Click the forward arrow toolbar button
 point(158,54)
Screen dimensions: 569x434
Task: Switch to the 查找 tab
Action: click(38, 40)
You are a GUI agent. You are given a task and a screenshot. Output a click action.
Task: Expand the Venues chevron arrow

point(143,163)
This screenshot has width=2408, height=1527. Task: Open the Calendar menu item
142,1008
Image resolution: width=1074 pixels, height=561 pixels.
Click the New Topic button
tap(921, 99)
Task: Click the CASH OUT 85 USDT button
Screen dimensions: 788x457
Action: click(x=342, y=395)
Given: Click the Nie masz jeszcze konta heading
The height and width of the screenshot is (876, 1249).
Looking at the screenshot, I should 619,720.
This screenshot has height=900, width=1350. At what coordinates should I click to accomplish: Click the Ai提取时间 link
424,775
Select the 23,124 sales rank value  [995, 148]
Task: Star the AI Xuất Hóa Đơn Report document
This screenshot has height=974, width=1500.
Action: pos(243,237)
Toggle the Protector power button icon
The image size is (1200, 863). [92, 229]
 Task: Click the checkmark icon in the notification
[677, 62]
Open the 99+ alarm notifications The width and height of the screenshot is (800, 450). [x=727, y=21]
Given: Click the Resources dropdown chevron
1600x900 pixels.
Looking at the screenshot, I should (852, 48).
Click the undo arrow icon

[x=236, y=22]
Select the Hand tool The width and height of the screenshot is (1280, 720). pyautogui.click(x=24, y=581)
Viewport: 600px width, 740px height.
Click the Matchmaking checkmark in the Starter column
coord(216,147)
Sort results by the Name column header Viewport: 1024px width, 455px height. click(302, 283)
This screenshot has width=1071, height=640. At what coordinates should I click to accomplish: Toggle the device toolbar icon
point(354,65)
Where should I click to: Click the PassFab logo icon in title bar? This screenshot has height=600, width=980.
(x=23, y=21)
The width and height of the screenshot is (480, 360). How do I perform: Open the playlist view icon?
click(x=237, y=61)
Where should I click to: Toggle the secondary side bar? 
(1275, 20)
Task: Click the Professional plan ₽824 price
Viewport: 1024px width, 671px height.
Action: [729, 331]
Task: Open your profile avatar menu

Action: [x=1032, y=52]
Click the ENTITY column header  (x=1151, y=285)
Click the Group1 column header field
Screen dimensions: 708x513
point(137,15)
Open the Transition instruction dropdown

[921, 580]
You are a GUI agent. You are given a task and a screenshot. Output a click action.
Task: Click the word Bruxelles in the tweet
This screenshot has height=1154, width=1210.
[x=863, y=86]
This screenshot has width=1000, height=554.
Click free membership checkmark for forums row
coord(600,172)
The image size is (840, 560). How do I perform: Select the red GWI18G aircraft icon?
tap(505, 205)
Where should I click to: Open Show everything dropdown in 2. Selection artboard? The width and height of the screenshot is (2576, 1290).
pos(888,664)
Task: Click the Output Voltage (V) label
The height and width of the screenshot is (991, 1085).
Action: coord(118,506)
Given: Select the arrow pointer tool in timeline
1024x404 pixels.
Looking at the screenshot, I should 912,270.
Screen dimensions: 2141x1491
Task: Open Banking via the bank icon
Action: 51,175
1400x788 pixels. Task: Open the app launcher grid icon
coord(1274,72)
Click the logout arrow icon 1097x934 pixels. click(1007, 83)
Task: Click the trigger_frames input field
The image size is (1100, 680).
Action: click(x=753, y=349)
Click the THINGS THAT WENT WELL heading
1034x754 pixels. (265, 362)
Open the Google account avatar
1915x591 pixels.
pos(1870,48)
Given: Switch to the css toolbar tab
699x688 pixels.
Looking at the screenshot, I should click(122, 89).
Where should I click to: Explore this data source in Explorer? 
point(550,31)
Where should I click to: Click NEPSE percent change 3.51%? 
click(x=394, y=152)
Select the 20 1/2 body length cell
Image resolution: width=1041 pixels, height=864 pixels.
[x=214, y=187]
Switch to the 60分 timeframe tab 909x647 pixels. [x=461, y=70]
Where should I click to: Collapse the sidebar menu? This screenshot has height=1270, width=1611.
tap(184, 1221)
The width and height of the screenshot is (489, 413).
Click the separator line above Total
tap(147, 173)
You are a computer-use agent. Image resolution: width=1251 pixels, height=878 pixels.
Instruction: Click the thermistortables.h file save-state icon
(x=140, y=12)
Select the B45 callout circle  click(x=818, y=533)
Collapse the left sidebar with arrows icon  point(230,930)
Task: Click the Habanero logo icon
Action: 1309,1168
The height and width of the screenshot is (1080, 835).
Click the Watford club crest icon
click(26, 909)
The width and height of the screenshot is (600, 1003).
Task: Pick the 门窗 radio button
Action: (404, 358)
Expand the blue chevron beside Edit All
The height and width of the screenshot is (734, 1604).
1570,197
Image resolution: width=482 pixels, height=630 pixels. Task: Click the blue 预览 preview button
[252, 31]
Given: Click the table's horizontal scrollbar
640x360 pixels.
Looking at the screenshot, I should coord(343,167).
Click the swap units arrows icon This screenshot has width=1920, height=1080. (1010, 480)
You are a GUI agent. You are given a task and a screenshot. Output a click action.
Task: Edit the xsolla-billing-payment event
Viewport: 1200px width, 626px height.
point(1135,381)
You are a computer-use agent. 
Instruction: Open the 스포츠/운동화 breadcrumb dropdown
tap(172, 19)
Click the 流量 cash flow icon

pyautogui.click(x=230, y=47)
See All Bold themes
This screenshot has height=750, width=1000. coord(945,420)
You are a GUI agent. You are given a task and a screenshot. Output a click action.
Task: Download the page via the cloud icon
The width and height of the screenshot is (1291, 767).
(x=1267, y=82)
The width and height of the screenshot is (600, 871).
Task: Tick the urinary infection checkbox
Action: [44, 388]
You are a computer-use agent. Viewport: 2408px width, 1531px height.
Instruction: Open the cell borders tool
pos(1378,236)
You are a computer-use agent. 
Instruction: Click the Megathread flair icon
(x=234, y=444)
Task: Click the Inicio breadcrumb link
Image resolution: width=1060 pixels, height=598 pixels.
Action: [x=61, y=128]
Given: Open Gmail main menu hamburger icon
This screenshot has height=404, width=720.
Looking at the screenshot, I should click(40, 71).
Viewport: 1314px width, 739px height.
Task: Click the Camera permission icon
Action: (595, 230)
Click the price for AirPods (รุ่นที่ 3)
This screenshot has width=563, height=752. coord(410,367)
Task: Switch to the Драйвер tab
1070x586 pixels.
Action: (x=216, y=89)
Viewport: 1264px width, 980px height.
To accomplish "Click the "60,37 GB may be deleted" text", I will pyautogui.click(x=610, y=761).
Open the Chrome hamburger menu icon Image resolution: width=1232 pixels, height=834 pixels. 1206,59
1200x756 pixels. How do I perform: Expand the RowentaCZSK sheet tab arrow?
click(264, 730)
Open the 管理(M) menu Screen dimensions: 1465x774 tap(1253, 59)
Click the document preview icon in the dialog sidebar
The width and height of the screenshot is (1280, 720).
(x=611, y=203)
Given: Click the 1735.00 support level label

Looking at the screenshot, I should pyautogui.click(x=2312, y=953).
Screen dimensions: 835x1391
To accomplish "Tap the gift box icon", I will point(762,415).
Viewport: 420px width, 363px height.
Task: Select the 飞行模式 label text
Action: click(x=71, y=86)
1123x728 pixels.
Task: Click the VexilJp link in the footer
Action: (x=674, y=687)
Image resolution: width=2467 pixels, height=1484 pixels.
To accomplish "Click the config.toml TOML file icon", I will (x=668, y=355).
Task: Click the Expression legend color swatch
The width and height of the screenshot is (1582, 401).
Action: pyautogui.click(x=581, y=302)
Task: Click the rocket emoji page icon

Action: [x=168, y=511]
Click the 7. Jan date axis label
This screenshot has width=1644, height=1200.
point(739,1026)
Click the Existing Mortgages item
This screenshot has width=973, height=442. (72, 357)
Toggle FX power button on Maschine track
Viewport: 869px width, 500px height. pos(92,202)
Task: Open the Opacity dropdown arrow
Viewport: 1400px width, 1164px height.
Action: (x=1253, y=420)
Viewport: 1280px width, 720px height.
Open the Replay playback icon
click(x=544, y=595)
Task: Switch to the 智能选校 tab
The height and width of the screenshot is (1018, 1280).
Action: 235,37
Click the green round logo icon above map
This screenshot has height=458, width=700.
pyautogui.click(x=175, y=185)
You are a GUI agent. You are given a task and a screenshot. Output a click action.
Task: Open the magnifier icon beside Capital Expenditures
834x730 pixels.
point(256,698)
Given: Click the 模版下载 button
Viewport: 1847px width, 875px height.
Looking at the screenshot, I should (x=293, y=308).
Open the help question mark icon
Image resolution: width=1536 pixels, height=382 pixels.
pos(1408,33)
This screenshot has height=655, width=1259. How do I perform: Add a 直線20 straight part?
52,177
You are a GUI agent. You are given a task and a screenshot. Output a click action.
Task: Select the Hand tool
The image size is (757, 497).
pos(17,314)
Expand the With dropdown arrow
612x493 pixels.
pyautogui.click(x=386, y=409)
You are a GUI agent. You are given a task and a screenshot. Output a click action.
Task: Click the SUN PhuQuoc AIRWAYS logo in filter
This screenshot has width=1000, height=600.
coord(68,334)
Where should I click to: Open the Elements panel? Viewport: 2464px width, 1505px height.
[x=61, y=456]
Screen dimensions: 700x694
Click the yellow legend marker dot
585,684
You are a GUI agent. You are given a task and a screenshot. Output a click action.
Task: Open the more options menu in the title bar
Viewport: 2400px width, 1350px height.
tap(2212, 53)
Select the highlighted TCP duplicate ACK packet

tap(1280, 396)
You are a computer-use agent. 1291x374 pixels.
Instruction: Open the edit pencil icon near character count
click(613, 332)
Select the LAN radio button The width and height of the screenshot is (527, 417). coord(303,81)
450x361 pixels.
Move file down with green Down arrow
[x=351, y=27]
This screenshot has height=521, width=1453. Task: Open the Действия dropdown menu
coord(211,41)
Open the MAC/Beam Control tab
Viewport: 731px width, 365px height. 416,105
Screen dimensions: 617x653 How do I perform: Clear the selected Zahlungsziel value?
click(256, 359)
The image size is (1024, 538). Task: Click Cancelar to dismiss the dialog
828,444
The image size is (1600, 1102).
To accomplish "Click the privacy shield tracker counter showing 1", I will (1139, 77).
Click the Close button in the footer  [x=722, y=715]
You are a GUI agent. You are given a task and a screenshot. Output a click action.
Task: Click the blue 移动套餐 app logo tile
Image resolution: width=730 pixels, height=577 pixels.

__Instruction__:
Put the lines of the listing into a JSON list of strings, one string per line and no blank lines, starting with the line that contains "Open the help question mark icon" and going on through the end of the listing.

__Reply__:
[
  "Open the help question mark icon",
  "Image resolution: width=1536 pixels, height=382 pixels.",
  "pos(1408,33)",
  "This screenshot has height=655, width=1259. How do I perform: Add a 直線20 straight part?",
  "52,177",
  "You are a GUI agent. You are given a task and a screenshot. Output a click action.",
  "Task: Select the Hand tool",
  "The image size is (757, 497).",
  "pos(17,314)",
  "Expand the With dropdown arrow",
  "612x493 pixels.",
  "pyautogui.click(x=386, y=409)",
  "You are a GUI agent. You are given a task and a screenshot. Output a click action.",
  "Task: Click the SUN PhuQuoc AIRWAYS logo in filter",
  "This screenshot has width=1000, height=600.",
  "coord(68,334)",
  "Where should I click to: Open the Elements panel? Viewport: 2464px width, 1505px height.",
  "[x=61, y=456]",
  "Screen dimensions: 700x694",
  "Click the yellow legend marker dot",
  "585,684",
  "You are a GUI agent. You are given a task and a screenshot. Output a click action.",
  "Task: Open the more options menu in the title bar",
  "Viewport: 2400px width, 1350px height.",
  "tap(2212, 53)",
  "Select the highlighted TCP duplicate ACK packet",
  "tap(1280, 396)",
  "You are a computer-use agent. 1291x374 pixels.",
  "Instruction: Open the edit pencil icon near character count",
  "click(613, 332)",
  "Select the LAN radio button The width and height of the screenshot is (527, 417). coord(303,81)",
  "450x361 pixels.",
  "Move file down with green Down arrow",
  "[x=351, y=27]",
  "This screenshot has height=521, width=1453. Task: Open the Действия dropdown menu",
  "coord(211,41)",
  "Open the MAC/Beam Control tab",
  "Viewport: 731px width, 365px height. 416,105",
  "Screen dimensions: 617x653 How do I perform: Clear the selected Zahlungsziel value?",
  "click(256, 359)",
  "The image size is (1024, 538). Task: Click Cancelar to dismiss the dialog",
  "828,444",
  "The image size is (1600, 1102).",
  "To accomplish \"Click the privacy shield tracker counter showing 1\", I will (1139, 77).",
  "Click the Close button in the footer  [x=722, y=715]",
  "You are a GUI agent. You are given a task and a screenshot. Output a click action.",
  "Task: Click the blue 移动套餐 app logo tile",
  "Image resolution: width=730 pixels, height=577 pixels."
]